CM:>DY>> mentioned above. We are going to need to pound NFS/NIS, Samba,
DNS,
IMAP, DHCP,
CM:>DY>> SMTP, and I suggest that we add OpenLDAP into the mix. It's being
included with
CM:>DY>> many of the distro's now and Novell is kicking their contributions
out
under OSS
CM:>DY>> licenses of some type. It may seem like an altogether specialized
area
but I
CM:>DY>> think that we should at least examine the issue to see where it
leads.
CM:>DY>
CM:>DY>I'm not sure... yes, we need to hit the topics hard, especially in
my
mind DHCP
CM:>DY>and
CM:>DY>NFS, but we've always talked that there could be Level 3 exams on
mail
servers
CM:>DY>(SMTP, IMAP) and also Windows integration (advanced Samba).
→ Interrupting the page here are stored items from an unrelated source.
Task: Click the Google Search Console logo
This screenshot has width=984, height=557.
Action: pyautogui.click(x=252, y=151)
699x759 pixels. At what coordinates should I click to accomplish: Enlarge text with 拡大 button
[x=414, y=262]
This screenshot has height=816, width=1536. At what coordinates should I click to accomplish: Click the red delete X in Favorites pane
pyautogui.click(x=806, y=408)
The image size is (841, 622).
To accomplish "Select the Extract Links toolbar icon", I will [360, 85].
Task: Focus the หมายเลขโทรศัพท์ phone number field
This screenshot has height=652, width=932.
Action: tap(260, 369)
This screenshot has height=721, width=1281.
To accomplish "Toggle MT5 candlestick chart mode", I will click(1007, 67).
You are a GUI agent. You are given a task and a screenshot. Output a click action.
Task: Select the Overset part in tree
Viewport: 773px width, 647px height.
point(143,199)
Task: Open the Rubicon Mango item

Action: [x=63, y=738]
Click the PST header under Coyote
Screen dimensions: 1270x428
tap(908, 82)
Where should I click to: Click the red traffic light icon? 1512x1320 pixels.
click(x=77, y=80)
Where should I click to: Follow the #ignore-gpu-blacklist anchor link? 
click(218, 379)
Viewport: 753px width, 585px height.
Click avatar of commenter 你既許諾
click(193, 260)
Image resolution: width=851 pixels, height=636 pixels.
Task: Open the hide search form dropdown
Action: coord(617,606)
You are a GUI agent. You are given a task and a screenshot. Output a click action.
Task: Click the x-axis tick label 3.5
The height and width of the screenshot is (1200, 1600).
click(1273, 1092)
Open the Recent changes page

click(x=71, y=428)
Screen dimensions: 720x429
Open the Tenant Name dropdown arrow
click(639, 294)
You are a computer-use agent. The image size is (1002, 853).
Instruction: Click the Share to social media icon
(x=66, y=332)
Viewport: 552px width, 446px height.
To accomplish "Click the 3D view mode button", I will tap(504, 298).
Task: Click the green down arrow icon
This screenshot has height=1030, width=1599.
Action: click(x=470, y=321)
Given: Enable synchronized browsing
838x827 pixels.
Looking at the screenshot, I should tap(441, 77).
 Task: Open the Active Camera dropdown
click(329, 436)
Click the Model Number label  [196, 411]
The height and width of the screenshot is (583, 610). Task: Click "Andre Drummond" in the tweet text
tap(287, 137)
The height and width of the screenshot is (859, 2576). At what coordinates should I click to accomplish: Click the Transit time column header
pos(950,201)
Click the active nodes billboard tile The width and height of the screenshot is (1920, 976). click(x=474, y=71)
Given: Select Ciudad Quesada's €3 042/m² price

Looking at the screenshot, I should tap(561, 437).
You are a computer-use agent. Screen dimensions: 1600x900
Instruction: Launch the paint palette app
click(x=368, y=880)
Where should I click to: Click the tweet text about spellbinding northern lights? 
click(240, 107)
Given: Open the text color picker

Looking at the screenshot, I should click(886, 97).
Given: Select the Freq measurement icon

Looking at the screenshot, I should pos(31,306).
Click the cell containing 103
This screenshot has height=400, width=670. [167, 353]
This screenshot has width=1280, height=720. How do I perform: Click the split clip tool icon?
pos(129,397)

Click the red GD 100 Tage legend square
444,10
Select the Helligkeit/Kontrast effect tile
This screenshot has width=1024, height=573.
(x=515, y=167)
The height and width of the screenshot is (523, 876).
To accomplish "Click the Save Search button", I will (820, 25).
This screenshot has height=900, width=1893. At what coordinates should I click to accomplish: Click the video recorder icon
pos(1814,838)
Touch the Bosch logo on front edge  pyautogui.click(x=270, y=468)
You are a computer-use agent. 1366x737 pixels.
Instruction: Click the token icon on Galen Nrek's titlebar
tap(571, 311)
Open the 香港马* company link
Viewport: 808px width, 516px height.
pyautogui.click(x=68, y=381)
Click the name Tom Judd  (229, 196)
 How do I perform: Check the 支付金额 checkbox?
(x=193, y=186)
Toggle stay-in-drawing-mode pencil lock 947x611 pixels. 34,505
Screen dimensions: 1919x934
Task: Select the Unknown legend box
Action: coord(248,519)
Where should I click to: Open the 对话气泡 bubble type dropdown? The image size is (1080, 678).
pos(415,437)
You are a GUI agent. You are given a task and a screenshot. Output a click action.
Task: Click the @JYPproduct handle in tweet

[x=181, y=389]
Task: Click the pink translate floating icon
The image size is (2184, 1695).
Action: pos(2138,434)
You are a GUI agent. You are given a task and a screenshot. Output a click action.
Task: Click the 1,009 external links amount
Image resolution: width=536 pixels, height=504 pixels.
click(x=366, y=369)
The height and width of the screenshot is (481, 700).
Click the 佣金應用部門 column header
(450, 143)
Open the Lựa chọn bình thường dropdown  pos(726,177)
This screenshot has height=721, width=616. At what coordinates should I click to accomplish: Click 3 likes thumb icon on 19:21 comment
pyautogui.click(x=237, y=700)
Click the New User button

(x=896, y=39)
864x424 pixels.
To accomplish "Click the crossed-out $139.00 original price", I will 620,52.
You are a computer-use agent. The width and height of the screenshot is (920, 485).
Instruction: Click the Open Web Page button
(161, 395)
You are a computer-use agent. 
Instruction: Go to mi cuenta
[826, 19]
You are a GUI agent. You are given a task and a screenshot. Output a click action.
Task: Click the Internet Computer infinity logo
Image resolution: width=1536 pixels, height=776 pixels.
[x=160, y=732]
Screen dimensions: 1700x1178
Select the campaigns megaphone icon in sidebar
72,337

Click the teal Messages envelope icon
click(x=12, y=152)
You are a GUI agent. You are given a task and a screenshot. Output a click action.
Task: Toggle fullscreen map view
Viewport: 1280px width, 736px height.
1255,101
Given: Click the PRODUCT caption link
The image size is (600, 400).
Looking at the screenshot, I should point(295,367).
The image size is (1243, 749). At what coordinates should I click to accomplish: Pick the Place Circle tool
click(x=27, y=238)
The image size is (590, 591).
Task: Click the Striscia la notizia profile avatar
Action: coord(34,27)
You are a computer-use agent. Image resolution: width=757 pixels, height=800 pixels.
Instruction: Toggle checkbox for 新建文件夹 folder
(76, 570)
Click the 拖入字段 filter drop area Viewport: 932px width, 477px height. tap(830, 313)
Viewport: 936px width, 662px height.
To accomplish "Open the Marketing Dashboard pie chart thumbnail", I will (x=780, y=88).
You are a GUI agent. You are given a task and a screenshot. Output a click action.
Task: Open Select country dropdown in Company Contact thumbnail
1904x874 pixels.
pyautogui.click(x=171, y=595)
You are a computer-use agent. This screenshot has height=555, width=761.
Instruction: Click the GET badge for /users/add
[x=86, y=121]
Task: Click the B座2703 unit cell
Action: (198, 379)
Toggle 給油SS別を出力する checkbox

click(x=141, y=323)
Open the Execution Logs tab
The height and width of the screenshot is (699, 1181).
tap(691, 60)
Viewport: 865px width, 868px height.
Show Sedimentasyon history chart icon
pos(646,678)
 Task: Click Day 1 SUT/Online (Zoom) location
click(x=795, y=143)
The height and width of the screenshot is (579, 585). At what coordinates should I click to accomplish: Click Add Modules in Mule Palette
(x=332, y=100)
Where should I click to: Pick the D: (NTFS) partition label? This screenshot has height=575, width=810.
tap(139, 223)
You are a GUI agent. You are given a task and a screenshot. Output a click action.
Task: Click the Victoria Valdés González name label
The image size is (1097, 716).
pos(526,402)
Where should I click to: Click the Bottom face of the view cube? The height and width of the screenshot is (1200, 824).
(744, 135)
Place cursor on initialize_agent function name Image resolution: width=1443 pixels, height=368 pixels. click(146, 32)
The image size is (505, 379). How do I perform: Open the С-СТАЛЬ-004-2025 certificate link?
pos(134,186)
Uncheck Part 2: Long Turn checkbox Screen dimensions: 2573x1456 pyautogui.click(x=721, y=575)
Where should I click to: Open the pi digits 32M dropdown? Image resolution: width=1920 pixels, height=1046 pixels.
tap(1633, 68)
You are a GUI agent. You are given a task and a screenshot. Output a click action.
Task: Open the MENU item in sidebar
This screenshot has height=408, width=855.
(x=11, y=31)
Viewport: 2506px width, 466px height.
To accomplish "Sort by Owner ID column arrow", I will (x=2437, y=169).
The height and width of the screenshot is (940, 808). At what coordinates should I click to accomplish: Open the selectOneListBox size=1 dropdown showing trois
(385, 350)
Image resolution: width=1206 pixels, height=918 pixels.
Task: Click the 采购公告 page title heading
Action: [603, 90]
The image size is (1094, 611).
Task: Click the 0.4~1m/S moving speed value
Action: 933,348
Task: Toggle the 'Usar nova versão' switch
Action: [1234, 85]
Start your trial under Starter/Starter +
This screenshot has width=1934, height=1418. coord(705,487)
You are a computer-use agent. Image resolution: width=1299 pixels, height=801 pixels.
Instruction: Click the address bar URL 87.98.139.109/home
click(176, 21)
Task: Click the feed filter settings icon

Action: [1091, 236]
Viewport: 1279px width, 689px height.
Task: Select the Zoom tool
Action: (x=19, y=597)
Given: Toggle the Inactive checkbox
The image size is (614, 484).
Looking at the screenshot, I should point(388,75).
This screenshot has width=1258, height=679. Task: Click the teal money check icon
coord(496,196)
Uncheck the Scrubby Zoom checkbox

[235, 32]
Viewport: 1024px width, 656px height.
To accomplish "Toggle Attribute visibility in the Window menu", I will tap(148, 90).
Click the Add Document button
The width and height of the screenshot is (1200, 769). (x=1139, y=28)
There
could
also
CM:>DY>be one on directory services that could include OpenLDAP and you
could
make the
CM:>DY>case that NIS (and NIS+) could fall into that category as well.
CM:>DY>
CM:>DY>My only concern is that if we include the advanced discussion of
those
topics
CM:>DY>here at Level 2, how much will we take away from what could be in a
Level
3?
CM:>
CM:>I think this is a coverage issue, not one of depth. Level 3 should be a
depth
CM:>thing but we're going to have to start covering stuff here because a
Level 2
CM:>hero is gonna have to to have a broad level of expertise and
experience!
CM:>
CM:>DY>> >Topic 5: Security
CM:>DY><snip>
CM:>DY>
CM:>DY>> I am going to bring it up now... what do folks think about testing
xinetd? It is
CM:>DY>> much more configurable than wrappers and provides a higher level
of
security
CM:>DY>> when properly implemented!
CM:>DY>
CM:>DY>But is xinetd standard will all the major distros?
CM:>
CM:>I don't know (and we need to answer this question) but at some point as
we
deal
CM:>with certifying "Advanced" Linux sys-admins we're going to have to
start
dealing
CM:>with *what is* in the world of Linux instead of what the distros think
*is*.
^^^^^^^^^
Very to the point if I may mix in. You are talking advanced here
aren't you? I would like to add OpenSSH to that list. And I am
missing/overlooking apache which should be present on all levels
except for some specialized ones.
Is there at some level a topic on (installing and maintaining)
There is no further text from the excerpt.